▶ **WHAT TO DO**: Turn these lines into a numbered list, omitting any blank lines, and include every entry.

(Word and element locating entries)
....................

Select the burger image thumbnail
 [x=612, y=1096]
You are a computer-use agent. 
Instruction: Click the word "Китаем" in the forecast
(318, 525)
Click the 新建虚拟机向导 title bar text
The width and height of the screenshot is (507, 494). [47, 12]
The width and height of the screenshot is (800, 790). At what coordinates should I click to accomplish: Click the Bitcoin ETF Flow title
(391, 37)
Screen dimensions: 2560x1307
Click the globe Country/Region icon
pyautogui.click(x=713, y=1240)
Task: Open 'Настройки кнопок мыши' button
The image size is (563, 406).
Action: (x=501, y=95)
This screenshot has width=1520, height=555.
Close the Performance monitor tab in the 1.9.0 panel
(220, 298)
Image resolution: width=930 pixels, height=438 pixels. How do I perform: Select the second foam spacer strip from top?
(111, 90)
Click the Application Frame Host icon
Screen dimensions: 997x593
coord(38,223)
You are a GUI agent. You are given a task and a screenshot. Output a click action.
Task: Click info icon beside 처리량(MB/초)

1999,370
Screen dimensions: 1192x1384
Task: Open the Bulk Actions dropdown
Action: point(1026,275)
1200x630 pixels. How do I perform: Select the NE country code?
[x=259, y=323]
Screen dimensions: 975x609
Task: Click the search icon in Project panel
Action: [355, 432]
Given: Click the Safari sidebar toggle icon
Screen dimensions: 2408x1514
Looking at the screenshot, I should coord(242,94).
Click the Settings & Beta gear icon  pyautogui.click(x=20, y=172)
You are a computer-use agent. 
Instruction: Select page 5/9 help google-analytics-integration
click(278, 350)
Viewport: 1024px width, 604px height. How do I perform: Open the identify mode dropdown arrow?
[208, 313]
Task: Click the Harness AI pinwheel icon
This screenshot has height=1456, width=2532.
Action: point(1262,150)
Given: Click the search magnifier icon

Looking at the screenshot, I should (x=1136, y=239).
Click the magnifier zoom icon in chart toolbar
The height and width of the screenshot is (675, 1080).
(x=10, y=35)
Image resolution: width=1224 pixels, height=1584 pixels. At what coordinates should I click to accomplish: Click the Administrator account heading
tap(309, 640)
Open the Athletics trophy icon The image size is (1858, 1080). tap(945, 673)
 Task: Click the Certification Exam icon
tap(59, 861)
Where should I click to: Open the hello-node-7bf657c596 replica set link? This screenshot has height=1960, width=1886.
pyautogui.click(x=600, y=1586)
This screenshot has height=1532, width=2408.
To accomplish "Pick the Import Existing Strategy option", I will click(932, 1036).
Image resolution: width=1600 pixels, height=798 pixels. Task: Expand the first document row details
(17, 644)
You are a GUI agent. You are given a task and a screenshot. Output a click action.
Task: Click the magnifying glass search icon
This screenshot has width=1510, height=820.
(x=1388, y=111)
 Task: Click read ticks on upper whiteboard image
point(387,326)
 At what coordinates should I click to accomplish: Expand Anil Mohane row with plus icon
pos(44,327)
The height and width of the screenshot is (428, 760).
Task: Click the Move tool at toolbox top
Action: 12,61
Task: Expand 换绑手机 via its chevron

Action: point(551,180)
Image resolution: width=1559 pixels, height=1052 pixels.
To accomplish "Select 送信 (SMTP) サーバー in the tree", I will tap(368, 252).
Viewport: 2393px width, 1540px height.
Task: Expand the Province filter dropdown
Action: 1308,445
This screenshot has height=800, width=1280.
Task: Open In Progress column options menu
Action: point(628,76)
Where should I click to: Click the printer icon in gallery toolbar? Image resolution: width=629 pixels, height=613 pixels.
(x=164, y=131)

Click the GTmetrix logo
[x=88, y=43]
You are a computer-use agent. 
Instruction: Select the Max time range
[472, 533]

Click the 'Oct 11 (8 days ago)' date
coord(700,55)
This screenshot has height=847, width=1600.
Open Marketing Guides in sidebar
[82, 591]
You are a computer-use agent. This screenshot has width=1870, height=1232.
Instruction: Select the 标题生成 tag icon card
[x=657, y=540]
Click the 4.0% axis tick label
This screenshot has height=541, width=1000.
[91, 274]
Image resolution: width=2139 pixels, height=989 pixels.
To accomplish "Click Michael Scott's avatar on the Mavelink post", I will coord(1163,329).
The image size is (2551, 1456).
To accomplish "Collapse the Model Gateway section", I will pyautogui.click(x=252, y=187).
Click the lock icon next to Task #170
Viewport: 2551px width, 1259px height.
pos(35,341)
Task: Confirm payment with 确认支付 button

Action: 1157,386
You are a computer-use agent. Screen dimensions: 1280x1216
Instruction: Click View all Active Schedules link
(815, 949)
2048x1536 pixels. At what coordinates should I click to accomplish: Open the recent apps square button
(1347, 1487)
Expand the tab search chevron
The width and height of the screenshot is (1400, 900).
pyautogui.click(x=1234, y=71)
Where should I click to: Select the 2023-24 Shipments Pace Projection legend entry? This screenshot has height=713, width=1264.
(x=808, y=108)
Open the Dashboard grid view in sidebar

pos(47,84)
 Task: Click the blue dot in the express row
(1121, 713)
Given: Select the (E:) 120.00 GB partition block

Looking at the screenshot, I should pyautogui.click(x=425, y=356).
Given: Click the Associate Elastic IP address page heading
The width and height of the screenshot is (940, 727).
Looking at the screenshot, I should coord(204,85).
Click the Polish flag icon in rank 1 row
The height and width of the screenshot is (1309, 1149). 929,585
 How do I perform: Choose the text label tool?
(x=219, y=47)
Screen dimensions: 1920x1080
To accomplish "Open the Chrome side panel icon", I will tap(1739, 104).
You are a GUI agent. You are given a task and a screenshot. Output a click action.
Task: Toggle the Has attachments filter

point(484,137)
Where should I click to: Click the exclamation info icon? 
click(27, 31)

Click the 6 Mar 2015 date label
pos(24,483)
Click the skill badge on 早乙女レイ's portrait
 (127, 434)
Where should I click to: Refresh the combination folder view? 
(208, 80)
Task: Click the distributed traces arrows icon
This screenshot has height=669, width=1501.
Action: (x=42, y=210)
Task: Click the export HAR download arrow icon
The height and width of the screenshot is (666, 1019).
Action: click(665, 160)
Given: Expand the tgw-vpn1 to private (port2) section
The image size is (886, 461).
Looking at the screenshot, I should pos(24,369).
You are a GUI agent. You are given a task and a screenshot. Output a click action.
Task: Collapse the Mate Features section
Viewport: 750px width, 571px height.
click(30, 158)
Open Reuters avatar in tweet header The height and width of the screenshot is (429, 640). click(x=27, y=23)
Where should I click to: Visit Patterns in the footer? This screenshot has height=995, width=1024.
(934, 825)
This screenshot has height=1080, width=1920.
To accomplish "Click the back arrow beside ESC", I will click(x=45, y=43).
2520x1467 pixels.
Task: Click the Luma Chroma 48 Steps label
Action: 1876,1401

....................

▶ **RESPONSE TO THE TASK**:
1. Select the burger image thumbnail
2.  [x=612, y=1096]
3. You are a computer-use agent. 
4. Instruction: Click the word "Китаем" in the forecast
5. (318, 525)
6. Click the 新建虚拟机向导 title bar text
7. The width and height of the screenshot is (507, 494). [47, 12]
8. The width and height of the screenshot is (800, 790). At what coordinates should I click to accomplish: Click the Bitcoin ETF Flow title
9. (391, 37)
10. Screen dimensions: 2560x1307
11. Click the globe Country/Region icon
12. pyautogui.click(x=713, y=1240)
13. Task: Open 'Настройки кнопок мыши' button
14. The image size is (563, 406).
15. Action: (x=501, y=95)
16. This screenshot has width=1520, height=555.
17. Close the Performance monitor tab in the 1.9.0 panel
18. (220, 298)
19. Image resolution: width=930 pixels, height=438 pixels. How do I perform: Select the second foam spacer strip from top?
20. (111, 90)
21. Click the Application Frame Host icon
22. Screen dimensions: 997x593
23. coord(38,223)
24. You are a GUI agent. You are given a task and a screenshot. Output a click action.
25. Task: Click info icon beside 처리량(MB/초)
26. 1999,370
27. Screen dimensions: 1192x1384
28. Task: Open the Bulk Actions dropdown
29. Action: point(1026,275)
30. 1200x630 pixels. How do I perform: Select the NE country code?
31. [x=259, y=323]
32. Screen dimensions: 975x609
33. Task: Click the search icon in Project panel
34. Action: [355, 432]
35. Given: Click the Safari sidebar toggle icon
36. Screen dimensions: 2408x1514
37. Looking at the screenshot, I should coord(242,94).
38. Click the Settings & Beta gear icon  pyautogui.click(x=20, y=172)
39. You are a computer-use agent. 
40. Instruction: Select page 5/9 help google-analytics-integration
41. click(278, 350)
42. Viewport: 1024px width, 604px height. How do I perform: Open the identify mode dropdown arrow?
43. [208, 313]
44. Task: Click the Harness AI pinwheel icon
45. This screenshot has height=1456, width=2532.
46. Action: point(1262,150)
47. Given: Click the search magnifier icon
48. Looking at the screenshot, I should (x=1136, y=239).
49. Click the magnifier zoom icon in chart toolbar
50. The height and width of the screenshot is (675, 1080).
51. (x=10, y=35)
52. Image resolution: width=1224 pixels, height=1584 pixels. At what coordinates should I click to accomplish: Click the Administrator account heading
53. tap(309, 640)
54. Open the Athletics trophy icon The image size is (1858, 1080). tap(945, 673)
55.  Task: Click the Certification Exam icon
56. tap(59, 861)
57. Where should I click to: Open the hello-node-7bf657c596 replica set link? This screenshot has height=1960, width=1886.
58. pyautogui.click(x=600, y=1586)
59. This screenshot has height=1532, width=2408.
60. To accomplish "Pick the Import Existing Strategy option", I will click(932, 1036).
61. Image resolution: width=1600 pixels, height=798 pixels. Task: Expand the first document row details
62. (17, 644)
63. You are a GUI agent. You are given a task and a screenshot. Output a click action.
64. Task: Click the magnifying glass search icon
65. This screenshot has width=1510, height=820.
66. (x=1388, y=111)
67.  Task: Click read ticks on upper whiteboard image
68. point(387,326)
69.  At what coordinates should I click to accomplish: Expand Anil Mohane row with plus icon
70. pos(44,327)
71. The height and width of the screenshot is (428, 760).
72. Task: Click the Move tool at toolbox top
73. Action: 12,61
74. Task: Expand 换绑手机 via its chevron
75. Action: point(551,180)
76. Image resolution: width=1559 pixels, height=1052 pixels.
77. To accomplish "Select 送信 (SMTP) サーバー in the tree", I will tap(368, 252).
78. Viewport: 2393px width, 1540px height.
79. Task: Expand the Province filter dropdown
80. Action: 1308,445
81. This screenshot has height=800, width=1280.
82. Task: Open In Progress column options menu
83. Action: point(628,76)
84. Where should I click to: Click the printer icon in gallery toolbar? Image resolution: width=629 pixels, height=613 pixels.
85. (x=164, y=131)
86. Click the GTmetrix logo
87. [x=88, y=43]
88. You are a computer-use agent. 
89. Instruction: Select the Max time range
90. [472, 533]
91. Click the 'Oct 11 (8 days ago)' date
92. coord(700,55)
93. This screenshot has height=847, width=1600.
94. Open Marketing Guides in sidebar
95. [82, 591]
96. You are a computer-use agent. This screenshot has width=1870, height=1232.
97. Instruction: Select the 标题生成 tag icon card
98. [x=657, y=540]
99. Click the 4.0% axis tick label
100. This screenshot has height=541, width=1000.
101. [91, 274]
102. Image resolution: width=2139 pixels, height=989 pixels.
103. To accomplish "Click Michael Scott's avatar on the Mavelink post", I will coord(1163,329).
104. The image size is (2551, 1456).
105. To accomplish "Collapse the Model Gateway section", I will pyautogui.click(x=252, y=187).
106. Click the lock icon next to Task #170
107. Viewport: 2551px width, 1259px height.
108. pos(35,341)
109. Task: Confirm payment with 确认支付 button
110. Action: 1157,386
111. You are a computer-use agent. Screen dimensions: 1280x1216
112. Instruction: Click View all Active Schedules link
113. (815, 949)
114. 2048x1536 pixels. At what coordinates should I click to accomplish: Open the recent apps square button
115. (1347, 1487)
116. Expand the tab search chevron
117. The width and height of the screenshot is (1400, 900).
118. pyautogui.click(x=1234, y=71)
119. Where should I click to: Select the 2023-24 Shipments Pace Projection legend entry? This screenshot has height=713, width=1264.
120. (x=808, y=108)
121. Open the Dashboard grid view in sidebar
122. pos(47,84)
123.  Task: Click the blue dot in the express row
124. (1121, 713)
125. Given: Select the (E:) 120.00 GB partition block
126. Looking at the screenshot, I should pyautogui.click(x=425, y=356).
127. Given: Click the Associate Elastic IP address page heading
128. The width and height of the screenshot is (940, 727).
129. Looking at the screenshot, I should coord(204,85).
130. Click the Polish flag icon in rank 1 row
131. The height and width of the screenshot is (1309, 1149). 929,585
132.  How do I perform: Choose the text label tool?
133. (x=219, y=47)
134. Screen dimensions: 1920x1080
135. To accomplish "Open the Chrome side panel icon", I will tap(1739, 104).
136. You are a GUI agent. You are given a task and a screenshot. Output a click action.
137. Task: Toggle the Has attachments filter
138. point(484,137)
139. Where should I click to: Click the exclamation info icon? 
140. click(27, 31)
141. Click the 6 Mar 2015 date label
142. pos(24,483)
143. Click the skill badge on 早乙女レイ's portrait
144.  (127, 434)
145. Where should I click to: Refresh the combination folder view? 
146. (208, 80)
147. Task: Click the distributed traces arrows icon
148. This screenshot has height=669, width=1501.
149. Action: (x=42, y=210)
150. Task: Click the export HAR download arrow icon
151. The height and width of the screenshot is (666, 1019).
152. Action: click(665, 160)
153. Given: Expand the tgw-vpn1 to private (port2) section
154. The image size is (886, 461).
155. Looking at the screenshot, I should pos(24,369).
156. You are a GUI agent. You are given a task and a screenshot. Output a click action.
157. Task: Collapse the Mate Features section
158. Viewport: 750px width, 571px height.
159. click(30, 158)
160. Open Reuters avatar in tweet header The height and width of the screenshot is (429, 640). click(x=27, y=23)
161. Where should I click to: Visit Patterns in the footer? This screenshot has height=995, width=1024.
162. (934, 825)
163. This screenshot has height=1080, width=1920.
164. To accomplish "Click the back arrow beside ESC", I will click(x=45, y=43).
165. 2520x1467 pixels.
166. Task: Click the Luma Chroma 48 Steps label
167. Action: 1876,1401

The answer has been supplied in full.